*Given request*
Reproduce the lines of the material verbatim, starting at the line that contains "Delete the Контроль" and ending at the last line of the material, both included.

*Material shown*
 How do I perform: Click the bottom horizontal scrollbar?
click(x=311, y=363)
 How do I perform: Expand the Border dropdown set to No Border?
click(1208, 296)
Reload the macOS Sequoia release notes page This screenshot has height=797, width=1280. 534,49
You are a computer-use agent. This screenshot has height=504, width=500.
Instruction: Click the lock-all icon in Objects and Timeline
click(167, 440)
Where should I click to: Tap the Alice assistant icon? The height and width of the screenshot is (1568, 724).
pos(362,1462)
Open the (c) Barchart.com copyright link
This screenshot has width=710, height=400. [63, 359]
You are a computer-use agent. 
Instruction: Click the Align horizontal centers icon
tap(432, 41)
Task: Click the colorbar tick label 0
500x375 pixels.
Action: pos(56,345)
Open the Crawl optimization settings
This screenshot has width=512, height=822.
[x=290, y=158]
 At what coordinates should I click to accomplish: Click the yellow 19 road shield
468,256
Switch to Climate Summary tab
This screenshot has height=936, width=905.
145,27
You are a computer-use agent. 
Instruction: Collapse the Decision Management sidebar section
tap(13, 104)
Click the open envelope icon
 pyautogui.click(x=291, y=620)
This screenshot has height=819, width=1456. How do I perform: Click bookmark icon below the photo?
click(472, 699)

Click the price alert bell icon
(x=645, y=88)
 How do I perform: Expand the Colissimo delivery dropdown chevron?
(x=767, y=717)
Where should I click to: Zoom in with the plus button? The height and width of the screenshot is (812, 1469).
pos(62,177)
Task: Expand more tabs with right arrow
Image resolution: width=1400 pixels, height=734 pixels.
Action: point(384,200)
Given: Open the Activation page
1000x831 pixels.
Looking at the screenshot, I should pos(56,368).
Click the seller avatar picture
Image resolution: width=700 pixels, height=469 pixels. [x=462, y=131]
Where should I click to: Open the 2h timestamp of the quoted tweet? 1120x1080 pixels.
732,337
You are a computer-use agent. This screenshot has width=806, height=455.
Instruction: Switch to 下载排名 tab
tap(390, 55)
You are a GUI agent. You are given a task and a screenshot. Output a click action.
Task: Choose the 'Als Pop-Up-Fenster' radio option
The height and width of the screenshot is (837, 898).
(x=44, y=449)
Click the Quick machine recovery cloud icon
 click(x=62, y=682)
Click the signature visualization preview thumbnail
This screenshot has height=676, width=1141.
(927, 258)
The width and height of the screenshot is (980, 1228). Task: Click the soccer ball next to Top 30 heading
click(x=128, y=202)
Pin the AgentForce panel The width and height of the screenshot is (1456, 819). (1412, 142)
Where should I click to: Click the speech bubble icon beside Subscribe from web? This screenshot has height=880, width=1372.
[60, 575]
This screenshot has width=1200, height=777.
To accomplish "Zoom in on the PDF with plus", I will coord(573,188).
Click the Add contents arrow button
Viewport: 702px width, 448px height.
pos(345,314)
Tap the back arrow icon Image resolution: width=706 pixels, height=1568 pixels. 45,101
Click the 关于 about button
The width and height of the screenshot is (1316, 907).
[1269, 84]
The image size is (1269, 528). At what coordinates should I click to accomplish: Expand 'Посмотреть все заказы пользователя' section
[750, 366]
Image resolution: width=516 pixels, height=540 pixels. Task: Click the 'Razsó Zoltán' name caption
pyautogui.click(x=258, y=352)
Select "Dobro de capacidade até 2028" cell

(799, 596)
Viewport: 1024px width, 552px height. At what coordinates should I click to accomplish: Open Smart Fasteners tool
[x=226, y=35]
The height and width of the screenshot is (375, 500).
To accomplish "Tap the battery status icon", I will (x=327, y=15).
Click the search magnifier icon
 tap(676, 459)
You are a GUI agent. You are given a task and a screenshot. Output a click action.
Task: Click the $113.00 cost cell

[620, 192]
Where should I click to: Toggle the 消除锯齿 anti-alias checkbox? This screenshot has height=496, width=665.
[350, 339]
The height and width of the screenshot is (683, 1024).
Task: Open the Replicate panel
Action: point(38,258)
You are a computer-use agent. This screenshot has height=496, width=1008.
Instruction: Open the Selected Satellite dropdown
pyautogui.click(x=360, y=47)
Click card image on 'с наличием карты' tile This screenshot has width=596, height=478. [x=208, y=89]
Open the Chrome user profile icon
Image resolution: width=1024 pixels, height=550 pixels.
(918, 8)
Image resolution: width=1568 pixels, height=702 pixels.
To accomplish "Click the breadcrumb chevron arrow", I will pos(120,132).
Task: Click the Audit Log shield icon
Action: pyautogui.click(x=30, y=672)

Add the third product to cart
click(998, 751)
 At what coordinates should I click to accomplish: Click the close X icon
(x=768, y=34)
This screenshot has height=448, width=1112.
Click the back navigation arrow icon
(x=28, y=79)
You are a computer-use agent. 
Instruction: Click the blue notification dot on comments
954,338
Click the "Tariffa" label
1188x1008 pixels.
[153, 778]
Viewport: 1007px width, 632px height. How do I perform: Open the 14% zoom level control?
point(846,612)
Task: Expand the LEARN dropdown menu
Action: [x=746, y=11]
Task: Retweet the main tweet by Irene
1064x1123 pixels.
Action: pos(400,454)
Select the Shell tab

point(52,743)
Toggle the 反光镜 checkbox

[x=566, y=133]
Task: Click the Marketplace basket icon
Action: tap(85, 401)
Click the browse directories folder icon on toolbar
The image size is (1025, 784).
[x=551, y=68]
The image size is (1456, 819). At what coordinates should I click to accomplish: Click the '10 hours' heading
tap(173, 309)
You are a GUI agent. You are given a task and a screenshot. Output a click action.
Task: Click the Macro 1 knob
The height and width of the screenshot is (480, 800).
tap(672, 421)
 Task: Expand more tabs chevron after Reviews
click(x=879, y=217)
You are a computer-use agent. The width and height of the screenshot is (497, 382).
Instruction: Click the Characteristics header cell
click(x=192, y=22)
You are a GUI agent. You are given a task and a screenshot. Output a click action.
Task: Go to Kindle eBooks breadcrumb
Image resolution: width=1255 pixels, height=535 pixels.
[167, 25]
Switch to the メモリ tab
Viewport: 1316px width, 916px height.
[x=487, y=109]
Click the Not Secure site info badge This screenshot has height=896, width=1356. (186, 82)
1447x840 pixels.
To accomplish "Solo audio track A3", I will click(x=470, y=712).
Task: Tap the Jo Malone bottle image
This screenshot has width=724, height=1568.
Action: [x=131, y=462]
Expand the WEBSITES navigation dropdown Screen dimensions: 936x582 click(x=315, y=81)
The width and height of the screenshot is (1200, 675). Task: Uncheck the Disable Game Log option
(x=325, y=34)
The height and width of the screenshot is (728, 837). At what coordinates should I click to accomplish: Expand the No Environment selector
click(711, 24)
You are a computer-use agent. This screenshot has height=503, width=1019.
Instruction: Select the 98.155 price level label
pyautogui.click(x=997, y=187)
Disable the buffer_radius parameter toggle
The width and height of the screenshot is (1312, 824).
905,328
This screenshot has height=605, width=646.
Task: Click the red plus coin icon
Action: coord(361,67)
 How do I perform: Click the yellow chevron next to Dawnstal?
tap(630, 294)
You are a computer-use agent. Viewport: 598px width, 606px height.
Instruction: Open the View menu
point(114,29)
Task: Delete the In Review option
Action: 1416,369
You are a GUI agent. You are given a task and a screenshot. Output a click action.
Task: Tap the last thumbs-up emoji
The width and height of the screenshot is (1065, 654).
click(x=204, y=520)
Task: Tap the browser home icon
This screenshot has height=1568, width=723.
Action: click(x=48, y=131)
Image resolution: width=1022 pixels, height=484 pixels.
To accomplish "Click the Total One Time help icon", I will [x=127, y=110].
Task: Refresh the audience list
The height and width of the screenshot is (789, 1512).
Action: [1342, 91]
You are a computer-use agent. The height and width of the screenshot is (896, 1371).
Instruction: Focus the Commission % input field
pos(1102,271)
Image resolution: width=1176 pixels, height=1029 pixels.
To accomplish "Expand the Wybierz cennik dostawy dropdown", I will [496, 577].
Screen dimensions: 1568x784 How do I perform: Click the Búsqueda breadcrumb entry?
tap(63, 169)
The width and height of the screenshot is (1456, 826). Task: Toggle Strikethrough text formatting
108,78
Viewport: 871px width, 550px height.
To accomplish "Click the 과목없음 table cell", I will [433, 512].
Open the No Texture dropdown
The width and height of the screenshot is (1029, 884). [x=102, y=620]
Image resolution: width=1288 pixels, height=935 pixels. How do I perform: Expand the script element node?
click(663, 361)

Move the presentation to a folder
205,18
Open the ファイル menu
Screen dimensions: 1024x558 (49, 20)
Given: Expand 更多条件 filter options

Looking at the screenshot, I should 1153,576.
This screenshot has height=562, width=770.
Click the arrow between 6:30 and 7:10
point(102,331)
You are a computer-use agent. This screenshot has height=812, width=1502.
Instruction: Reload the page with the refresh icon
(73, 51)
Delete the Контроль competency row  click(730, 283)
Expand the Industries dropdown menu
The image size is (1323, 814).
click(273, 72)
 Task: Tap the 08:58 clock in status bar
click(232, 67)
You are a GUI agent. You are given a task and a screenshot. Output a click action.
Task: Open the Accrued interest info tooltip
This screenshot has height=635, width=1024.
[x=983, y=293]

*Answer to this problem*
Delete the Контроль competency row  click(730, 283)
Expand the Industries dropdown menu
The image size is (1323, 814).
click(273, 72)
 Task: Tap the 08:58 clock in status bar
click(232, 67)
You are a GUI agent. You are given a task and a screenshot. Output a click action.
Task: Open the Accrued interest info tooltip
This screenshot has height=635, width=1024.
[x=983, y=293]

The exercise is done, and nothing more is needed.